◆ Prompt: Can you write out every one of the records below, word for word?

◆ Source material:
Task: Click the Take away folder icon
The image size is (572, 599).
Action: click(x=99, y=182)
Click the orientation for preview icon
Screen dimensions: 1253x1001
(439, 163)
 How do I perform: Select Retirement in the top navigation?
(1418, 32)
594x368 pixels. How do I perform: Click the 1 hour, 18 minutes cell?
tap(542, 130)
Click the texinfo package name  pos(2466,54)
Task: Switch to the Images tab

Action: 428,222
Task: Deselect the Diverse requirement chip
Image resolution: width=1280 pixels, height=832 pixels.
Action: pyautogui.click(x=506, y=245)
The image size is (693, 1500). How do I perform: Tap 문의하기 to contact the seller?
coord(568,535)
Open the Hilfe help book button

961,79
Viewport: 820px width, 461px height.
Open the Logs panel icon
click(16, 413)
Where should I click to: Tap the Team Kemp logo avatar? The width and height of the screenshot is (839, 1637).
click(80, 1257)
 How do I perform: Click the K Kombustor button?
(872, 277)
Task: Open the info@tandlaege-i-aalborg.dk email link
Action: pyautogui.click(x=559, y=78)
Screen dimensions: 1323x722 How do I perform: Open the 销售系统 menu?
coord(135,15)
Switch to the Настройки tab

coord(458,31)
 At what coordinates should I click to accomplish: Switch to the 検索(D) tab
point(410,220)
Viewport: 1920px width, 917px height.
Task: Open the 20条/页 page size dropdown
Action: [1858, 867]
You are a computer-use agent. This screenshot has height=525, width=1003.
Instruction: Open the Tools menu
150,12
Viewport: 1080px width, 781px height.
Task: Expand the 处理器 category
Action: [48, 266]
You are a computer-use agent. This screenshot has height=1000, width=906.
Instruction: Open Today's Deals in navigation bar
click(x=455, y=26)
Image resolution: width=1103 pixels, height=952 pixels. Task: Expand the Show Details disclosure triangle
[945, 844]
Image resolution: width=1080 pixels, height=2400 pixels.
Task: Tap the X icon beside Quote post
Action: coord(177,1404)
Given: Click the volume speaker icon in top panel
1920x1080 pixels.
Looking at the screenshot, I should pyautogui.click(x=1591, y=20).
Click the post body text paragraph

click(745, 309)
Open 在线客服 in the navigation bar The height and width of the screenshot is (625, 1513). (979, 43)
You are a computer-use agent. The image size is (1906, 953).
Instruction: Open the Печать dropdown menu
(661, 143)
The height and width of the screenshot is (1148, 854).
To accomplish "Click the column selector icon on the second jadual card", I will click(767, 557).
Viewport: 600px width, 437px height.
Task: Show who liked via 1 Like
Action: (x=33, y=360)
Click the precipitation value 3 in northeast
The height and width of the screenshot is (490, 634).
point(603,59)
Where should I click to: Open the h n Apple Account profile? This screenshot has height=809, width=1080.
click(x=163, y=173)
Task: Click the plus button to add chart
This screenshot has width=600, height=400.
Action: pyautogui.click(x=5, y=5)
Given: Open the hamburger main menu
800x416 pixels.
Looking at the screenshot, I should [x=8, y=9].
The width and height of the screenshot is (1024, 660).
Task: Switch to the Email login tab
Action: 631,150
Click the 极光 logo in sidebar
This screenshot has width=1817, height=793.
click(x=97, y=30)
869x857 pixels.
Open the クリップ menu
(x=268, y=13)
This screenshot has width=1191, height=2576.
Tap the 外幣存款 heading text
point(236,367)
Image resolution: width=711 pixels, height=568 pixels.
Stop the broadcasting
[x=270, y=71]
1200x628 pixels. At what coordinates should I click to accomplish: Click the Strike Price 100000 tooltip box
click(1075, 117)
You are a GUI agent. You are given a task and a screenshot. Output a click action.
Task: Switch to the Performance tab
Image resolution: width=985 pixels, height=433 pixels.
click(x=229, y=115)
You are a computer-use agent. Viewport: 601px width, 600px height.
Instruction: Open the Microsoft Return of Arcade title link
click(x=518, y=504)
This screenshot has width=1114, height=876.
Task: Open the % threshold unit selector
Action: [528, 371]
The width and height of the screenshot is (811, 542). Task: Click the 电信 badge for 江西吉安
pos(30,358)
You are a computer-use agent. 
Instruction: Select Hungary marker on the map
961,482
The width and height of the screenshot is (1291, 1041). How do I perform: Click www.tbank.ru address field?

◆ Correct output:
Task: Click the Take away folder icon
The image size is (572, 599).
Action: click(x=99, y=182)
Click the orientation for preview icon
Screen dimensions: 1253x1001
(439, 163)
 How do I perform: Select Retirement in the top navigation?
(1418, 32)
594x368 pixels. How do I perform: Click the 1 hour, 18 minutes cell?
tap(542, 130)
Click the texinfo package name  pos(2466,54)
Task: Switch to the Images tab

Action: 428,222
Task: Deselect the Diverse requirement chip
Image resolution: width=1280 pixels, height=832 pixels.
Action: pyautogui.click(x=506, y=245)
The image size is (693, 1500). How do I perform: Tap 문의하기 to contact the seller?
coord(568,535)
Open the Hilfe help book button

961,79
Viewport: 820px width, 461px height.
Open the Logs panel icon
click(16, 413)
Where should I click to: Tap the Team Kemp logo avatar? The width and height of the screenshot is (839, 1637).
click(80, 1257)
 How do I perform: Click the K Kombustor button?
(872, 277)
Task: Open the info@tandlaege-i-aalborg.dk email link
Action: pyautogui.click(x=559, y=78)
Screen dimensions: 1323x722 How do I perform: Open the 销售系统 menu?
coord(135,15)
Switch to the Настройки tab

coord(458,31)
 At what coordinates should I click to accomplish: Switch to the 検索(D) tab
point(410,220)
Viewport: 1920px width, 917px height.
Task: Open the 20条/页 page size dropdown
Action: [1858, 867]
You are a computer-use agent. This screenshot has height=525, width=1003.
Instruction: Open the Tools menu
150,12
Viewport: 1080px width, 781px height.
Task: Expand the 处理器 category
Action: [48, 266]
You are a computer-use agent. This screenshot has height=1000, width=906.
Instruction: Open Today's Deals in navigation bar
click(x=455, y=26)
Image resolution: width=1103 pixels, height=952 pixels. Task: Expand the Show Details disclosure triangle
[945, 844]
Image resolution: width=1080 pixels, height=2400 pixels.
Task: Tap the X icon beside Quote post
Action: coord(177,1404)
Given: Click the volume speaker icon in top panel
1920x1080 pixels.
Looking at the screenshot, I should pyautogui.click(x=1591, y=20).
Click the post body text paragraph

click(745, 309)
Open 在线客服 in the navigation bar The height and width of the screenshot is (625, 1513). (979, 43)
You are a computer-use agent. The image size is (1906, 953).
Instruction: Open the Печать dropdown menu
(661, 143)
The height and width of the screenshot is (1148, 854).
To accomplish "Click the column selector icon on the second jadual card", I will click(767, 557).
Viewport: 600px width, 437px height.
Task: Show who liked via 1 Like
Action: (x=33, y=360)
Click the precipitation value 3 in northeast
The height and width of the screenshot is (490, 634).
point(603,59)
Where should I click to: Open the h n Apple Account profile? This screenshot has height=809, width=1080.
click(x=163, y=173)
Task: Click the plus button to add chart
This screenshot has width=600, height=400.
Action: pyautogui.click(x=5, y=5)
Given: Open the hamburger main menu
800x416 pixels.
Looking at the screenshot, I should [x=8, y=9].
The width and height of the screenshot is (1024, 660).
Task: Switch to the Email login tab
Action: 631,150
Click the 极光 logo in sidebar
This screenshot has width=1817, height=793.
click(x=97, y=30)
869x857 pixels.
Open the クリップ menu
(x=268, y=13)
This screenshot has width=1191, height=2576.
Tap the 外幣存款 heading text
point(236,367)
Image resolution: width=711 pixels, height=568 pixels.
Stop the broadcasting
[x=270, y=71]
1200x628 pixels. At what coordinates should I click to accomplish: Click the Strike Price 100000 tooltip box
click(1075, 117)
You are a GUI agent. You are given a task and a screenshot. Output a click action.
Task: Switch to the Performance tab
Image resolution: width=985 pixels, height=433 pixels.
click(x=229, y=115)
You are a computer-use agent. Viewport: 601px width, 600px height.
Instruction: Open the Microsoft Return of Arcade title link
click(x=518, y=504)
This screenshot has width=1114, height=876.
Task: Open the % threshold unit selector
Action: [528, 371]
The width and height of the screenshot is (811, 542). Task: Click the 电信 badge for 江西吉安
pos(30,358)
You are a computer-use agent. 
Instruction: Select Hungary marker on the map
961,482
The width and height of the screenshot is (1291, 1041). How do I perform: Click www.tbank.ru address field?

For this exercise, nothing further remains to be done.